**Given exercise**
Count the lines in the items below that contain the string "header". Reply with the number alone.

**Data section**
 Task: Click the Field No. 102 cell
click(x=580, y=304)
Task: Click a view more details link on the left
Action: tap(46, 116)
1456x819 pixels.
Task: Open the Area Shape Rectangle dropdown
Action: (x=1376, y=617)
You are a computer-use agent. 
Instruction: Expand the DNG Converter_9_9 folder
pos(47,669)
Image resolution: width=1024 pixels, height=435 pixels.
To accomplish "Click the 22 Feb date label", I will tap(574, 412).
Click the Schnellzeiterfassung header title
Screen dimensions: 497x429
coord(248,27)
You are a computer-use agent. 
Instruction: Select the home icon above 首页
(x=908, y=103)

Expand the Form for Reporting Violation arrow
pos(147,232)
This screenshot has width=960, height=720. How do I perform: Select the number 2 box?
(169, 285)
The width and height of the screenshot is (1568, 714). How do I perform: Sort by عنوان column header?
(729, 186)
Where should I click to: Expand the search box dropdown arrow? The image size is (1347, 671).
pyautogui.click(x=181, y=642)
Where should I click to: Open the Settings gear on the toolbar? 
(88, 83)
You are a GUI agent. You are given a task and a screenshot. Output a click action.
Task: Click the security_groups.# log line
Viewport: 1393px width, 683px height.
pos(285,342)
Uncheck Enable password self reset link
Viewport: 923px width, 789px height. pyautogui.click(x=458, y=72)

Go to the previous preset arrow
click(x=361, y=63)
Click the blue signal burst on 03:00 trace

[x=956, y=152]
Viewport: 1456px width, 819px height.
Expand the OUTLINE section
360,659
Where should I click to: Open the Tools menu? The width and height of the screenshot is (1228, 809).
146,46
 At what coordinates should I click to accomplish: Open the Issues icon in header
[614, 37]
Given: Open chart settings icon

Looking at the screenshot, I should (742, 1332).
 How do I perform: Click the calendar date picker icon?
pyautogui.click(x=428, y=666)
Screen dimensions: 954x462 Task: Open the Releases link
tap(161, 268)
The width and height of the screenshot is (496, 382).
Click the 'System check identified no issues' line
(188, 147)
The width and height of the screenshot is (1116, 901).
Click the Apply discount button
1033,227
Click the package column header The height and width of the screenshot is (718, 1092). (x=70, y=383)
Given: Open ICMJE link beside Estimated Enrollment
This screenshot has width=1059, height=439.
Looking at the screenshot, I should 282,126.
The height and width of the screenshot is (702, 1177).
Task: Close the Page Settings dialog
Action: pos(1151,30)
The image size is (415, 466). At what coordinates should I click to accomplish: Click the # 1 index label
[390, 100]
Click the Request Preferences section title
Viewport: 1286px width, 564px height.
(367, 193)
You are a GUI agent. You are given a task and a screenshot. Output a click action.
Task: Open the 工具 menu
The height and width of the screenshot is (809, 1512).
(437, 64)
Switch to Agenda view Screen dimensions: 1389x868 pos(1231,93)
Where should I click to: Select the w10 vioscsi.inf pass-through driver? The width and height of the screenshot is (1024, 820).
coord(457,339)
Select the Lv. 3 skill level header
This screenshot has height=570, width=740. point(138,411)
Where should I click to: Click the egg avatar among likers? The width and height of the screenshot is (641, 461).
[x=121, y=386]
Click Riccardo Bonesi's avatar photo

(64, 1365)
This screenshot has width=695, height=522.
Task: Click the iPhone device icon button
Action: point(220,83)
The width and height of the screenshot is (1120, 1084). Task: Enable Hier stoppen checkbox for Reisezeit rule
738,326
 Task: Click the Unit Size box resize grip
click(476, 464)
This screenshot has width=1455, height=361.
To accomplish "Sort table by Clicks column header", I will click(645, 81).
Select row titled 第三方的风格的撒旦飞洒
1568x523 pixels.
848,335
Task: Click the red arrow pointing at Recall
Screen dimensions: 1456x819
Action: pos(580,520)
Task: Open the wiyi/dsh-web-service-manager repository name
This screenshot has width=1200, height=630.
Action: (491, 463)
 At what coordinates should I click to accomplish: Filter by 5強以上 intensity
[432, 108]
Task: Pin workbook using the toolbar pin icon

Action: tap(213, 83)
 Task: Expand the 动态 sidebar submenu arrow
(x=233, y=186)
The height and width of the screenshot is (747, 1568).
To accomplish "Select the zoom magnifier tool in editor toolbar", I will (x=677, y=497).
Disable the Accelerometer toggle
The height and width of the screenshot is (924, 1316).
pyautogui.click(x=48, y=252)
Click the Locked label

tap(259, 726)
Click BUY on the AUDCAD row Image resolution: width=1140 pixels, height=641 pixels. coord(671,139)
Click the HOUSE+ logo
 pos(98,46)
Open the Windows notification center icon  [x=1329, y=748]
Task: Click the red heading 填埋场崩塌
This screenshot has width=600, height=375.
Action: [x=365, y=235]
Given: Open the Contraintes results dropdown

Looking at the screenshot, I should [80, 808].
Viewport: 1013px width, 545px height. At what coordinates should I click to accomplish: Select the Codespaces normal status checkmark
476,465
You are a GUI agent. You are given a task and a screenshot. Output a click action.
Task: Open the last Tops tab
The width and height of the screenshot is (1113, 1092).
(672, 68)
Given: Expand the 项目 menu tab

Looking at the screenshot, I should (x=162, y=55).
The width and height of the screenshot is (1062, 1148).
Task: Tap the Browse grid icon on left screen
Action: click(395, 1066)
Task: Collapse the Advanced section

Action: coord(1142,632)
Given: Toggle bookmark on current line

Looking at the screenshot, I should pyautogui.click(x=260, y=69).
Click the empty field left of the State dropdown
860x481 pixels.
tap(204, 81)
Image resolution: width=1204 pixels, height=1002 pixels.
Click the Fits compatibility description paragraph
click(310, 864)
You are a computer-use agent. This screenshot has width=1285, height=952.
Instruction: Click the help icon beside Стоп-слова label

**Answer to the exercise**
6